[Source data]
▬▬▬

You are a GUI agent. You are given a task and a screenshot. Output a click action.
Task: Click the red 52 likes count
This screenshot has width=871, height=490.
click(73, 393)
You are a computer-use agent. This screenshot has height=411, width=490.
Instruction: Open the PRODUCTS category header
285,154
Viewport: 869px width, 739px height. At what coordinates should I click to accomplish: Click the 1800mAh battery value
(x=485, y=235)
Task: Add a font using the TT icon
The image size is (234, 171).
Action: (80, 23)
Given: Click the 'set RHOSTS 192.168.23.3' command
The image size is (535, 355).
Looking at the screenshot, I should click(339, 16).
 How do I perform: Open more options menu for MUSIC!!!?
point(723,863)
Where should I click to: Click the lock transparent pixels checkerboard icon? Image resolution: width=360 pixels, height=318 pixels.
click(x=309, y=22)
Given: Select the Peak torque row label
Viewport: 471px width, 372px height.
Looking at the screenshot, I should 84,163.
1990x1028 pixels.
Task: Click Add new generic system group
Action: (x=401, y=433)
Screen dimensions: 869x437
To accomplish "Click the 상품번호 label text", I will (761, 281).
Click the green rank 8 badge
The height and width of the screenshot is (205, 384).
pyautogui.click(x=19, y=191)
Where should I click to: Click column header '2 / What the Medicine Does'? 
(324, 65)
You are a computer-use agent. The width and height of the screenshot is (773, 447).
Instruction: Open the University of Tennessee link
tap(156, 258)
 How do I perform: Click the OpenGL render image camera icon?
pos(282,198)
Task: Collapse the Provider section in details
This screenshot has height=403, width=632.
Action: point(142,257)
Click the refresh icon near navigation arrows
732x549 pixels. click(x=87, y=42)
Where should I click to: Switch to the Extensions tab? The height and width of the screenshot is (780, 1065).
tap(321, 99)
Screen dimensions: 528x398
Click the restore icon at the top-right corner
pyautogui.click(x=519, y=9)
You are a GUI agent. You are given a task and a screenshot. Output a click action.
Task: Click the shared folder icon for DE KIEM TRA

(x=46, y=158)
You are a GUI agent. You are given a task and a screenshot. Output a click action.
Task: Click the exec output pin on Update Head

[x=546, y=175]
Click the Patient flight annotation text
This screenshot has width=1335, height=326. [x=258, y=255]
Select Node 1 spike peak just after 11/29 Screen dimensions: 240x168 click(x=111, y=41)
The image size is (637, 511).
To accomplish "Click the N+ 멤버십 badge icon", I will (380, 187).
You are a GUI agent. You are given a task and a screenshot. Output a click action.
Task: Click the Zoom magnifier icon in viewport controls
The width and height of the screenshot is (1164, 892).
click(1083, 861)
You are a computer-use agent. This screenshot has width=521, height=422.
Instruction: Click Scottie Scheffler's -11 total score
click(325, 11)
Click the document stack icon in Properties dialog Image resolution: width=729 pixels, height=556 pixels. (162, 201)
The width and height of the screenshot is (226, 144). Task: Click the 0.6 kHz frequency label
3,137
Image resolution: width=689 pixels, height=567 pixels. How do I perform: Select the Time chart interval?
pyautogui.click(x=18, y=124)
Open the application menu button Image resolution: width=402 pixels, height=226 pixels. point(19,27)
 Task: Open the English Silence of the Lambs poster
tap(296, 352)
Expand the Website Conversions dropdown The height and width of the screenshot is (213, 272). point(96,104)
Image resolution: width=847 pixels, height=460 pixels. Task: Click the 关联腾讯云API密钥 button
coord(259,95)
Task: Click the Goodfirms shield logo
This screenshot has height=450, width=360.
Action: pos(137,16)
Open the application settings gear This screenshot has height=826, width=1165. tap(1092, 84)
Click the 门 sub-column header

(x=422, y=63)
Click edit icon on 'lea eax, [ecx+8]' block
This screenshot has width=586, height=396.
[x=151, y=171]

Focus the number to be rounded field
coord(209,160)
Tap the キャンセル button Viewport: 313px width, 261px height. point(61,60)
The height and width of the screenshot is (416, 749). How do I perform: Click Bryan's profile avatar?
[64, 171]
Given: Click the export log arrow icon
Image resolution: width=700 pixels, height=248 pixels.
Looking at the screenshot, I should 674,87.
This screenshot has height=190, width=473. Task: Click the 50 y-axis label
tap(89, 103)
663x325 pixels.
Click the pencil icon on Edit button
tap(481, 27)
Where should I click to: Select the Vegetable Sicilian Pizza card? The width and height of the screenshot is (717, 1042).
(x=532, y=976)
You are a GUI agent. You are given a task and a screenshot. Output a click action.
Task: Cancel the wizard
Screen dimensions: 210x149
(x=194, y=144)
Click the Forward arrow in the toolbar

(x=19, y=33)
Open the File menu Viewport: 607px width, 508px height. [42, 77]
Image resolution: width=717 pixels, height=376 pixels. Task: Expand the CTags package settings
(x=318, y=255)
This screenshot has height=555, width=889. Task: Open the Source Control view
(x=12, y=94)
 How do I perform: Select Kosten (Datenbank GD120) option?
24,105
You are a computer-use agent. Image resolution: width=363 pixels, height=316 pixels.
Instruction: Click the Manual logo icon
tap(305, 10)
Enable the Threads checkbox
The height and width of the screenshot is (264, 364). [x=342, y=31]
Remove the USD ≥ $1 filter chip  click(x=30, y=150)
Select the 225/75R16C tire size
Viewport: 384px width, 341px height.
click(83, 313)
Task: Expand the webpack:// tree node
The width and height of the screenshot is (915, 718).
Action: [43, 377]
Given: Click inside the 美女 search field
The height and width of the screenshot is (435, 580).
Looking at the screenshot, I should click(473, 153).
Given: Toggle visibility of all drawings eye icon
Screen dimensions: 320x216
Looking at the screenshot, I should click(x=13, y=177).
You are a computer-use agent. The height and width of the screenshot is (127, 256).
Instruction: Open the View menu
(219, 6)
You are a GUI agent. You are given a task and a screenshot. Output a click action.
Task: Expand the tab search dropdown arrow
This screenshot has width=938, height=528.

▬▬▬

▶ [Problem statement] Reproduce the data in full, exactly.

▶ [Reply]
You are a GUI agent. You are given a task and a screenshot. Output a click action.
Task: Click the red 52 likes count
This screenshot has width=871, height=490.
click(73, 393)
You are a computer-use agent. This screenshot has height=411, width=490.
Instruction: Open the PRODUCTS category header
285,154
Viewport: 869px width, 739px height. At what coordinates should I click to accomplish: Click the 1800mAh battery value
(x=485, y=235)
Task: Add a font using the TT icon
The image size is (234, 171).
Action: (80, 23)
Given: Click the 'set RHOSTS 192.168.23.3' command
The image size is (535, 355).
Looking at the screenshot, I should click(339, 16).
 How do I perform: Open more options menu for MUSIC!!!?
point(723,863)
Where should I click to: Click the lock transparent pixels checkerboard icon? Image resolution: width=360 pixels, height=318 pixels.
click(x=309, y=22)
Given: Select the Peak torque row label
Viewport: 471px width, 372px height.
Looking at the screenshot, I should 84,163.
1990x1028 pixels.
Task: Click Add new generic system group
Action: (x=401, y=433)
Screen dimensions: 869x437
To accomplish "Click the 상품번호 label text", I will (761, 281).
Click the green rank 8 badge
The height and width of the screenshot is (205, 384).
pyautogui.click(x=19, y=191)
Where should I click to: Click column header '2 / What the Medicine Does'? 
(324, 65)
You are a computer-use agent. The width and height of the screenshot is (773, 447).
Instruction: Open the University of Tennessee link
tap(156, 258)
 How do I perform: Click the OpenGL render image camera icon?
pos(282,198)
Task: Collapse the Provider section in details
This screenshot has height=403, width=632.
Action: point(142,257)
Click the refresh icon near navigation arrows
732x549 pixels. click(x=87, y=42)
Where should I click to: Switch to the Extensions tab? The height and width of the screenshot is (780, 1065).
tap(321, 99)
Screen dimensions: 528x398
Click the restore icon at the top-right corner
pyautogui.click(x=519, y=9)
You are a GUI agent. You are given a task and a screenshot. Output a click action.
Task: Click the shared folder icon for DE KIEM TRA

(x=46, y=158)
You are a GUI agent. You are given a task and a screenshot. Output a click action.
Task: Click the exec output pin on Update Head

[x=546, y=175]
Click the Patient flight annotation text
This screenshot has width=1335, height=326. [x=258, y=255]
Select Node 1 spike peak just after 11/29 Screen dimensions: 240x168 click(x=111, y=41)
The image size is (637, 511).
To accomplish "Click the N+ 멤버십 badge icon", I will (380, 187).
You are a GUI agent. You are given a task and a screenshot. Output a click action.
Task: Click the Zoom magnifier icon in viewport controls
The width and height of the screenshot is (1164, 892).
click(1083, 861)
You are a computer-use agent. This screenshot has width=521, height=422.
Instruction: Click Scottie Scheffler's -11 total score
click(325, 11)
Click the document stack icon in Properties dialog Image resolution: width=729 pixels, height=556 pixels. (162, 201)
The width and height of the screenshot is (226, 144). Task: Click the 0.6 kHz frequency label
3,137
Image resolution: width=689 pixels, height=567 pixels. How do I perform: Select the Time chart interval?
pyautogui.click(x=18, y=124)
Open the application menu button Image resolution: width=402 pixels, height=226 pixels. point(19,27)
 Task: Open the English Silence of the Lambs poster
tap(296, 352)
Expand the Website Conversions dropdown The height and width of the screenshot is (213, 272). point(96,104)
Image resolution: width=847 pixels, height=460 pixels. Task: Click the 关联腾讯云API密钥 button
coord(259,95)
Task: Click the Goodfirms shield logo
This screenshot has height=450, width=360.
Action: pos(137,16)
Open the application settings gear This screenshot has height=826, width=1165. tap(1092, 84)
Click the 门 sub-column header

(x=422, y=63)
Click edit icon on 'lea eax, [ecx+8]' block
This screenshot has width=586, height=396.
[x=151, y=171]

Focus the number to be rounded field
coord(209,160)
Tap the キャンセル button Viewport: 313px width, 261px height. point(61,60)
The height and width of the screenshot is (416, 749). How do I perform: Click Bryan's profile avatar?
[64, 171]
Given: Click the export log arrow icon
Image resolution: width=700 pixels, height=248 pixels.
Looking at the screenshot, I should 674,87.
This screenshot has height=190, width=473. Task: Click the 50 y-axis label
tap(89, 103)
663x325 pixels.
Click the pencil icon on Edit button
tap(481, 27)
Where should I click to: Select the Vegetable Sicilian Pizza card? The width and height of the screenshot is (717, 1042).
(x=532, y=976)
You are a GUI agent. You are given a task and a screenshot. Output a click action.
Task: Cancel the wizard
Screen dimensions: 210x149
(x=194, y=144)
Click the Forward arrow in the toolbar

(x=19, y=33)
Open the File menu Viewport: 607px width, 508px height. [42, 77]
Image resolution: width=717 pixels, height=376 pixels. Task: Expand the CTags package settings
(x=318, y=255)
This screenshot has height=555, width=889. Task: Open the Source Control view
(x=12, y=94)
 How do I perform: Select Kosten (Datenbank GD120) option?
24,105
You are a computer-use agent. Image resolution: width=363 pixels, height=316 pixels.
Instruction: Click the Manual logo icon
tap(305, 10)
Enable the Threads checkbox
The height and width of the screenshot is (264, 364). [x=342, y=31]
Remove the USD ≥ $1 filter chip  click(x=30, y=150)
Select the 225/75R16C tire size
Viewport: 384px width, 341px height.
click(83, 313)
Task: Expand the webpack:// tree node
The width and height of the screenshot is (915, 718).
Action: [43, 377]
Given: Click inside the 美女 search field
The height and width of the screenshot is (435, 580).
Looking at the screenshot, I should click(473, 153).
Given: Toggle visibility of all drawings eye icon
Screen dimensions: 320x216
Looking at the screenshot, I should click(x=13, y=177).
You are a computer-use agent. The height and width of the screenshot is (127, 256).
Instruction: Open the View menu
(219, 6)
You are a GUI agent. You are given a task and a screenshot. Output a click action.
Task: Expand the tab search dropdown arrow
This screenshot has width=938, height=528.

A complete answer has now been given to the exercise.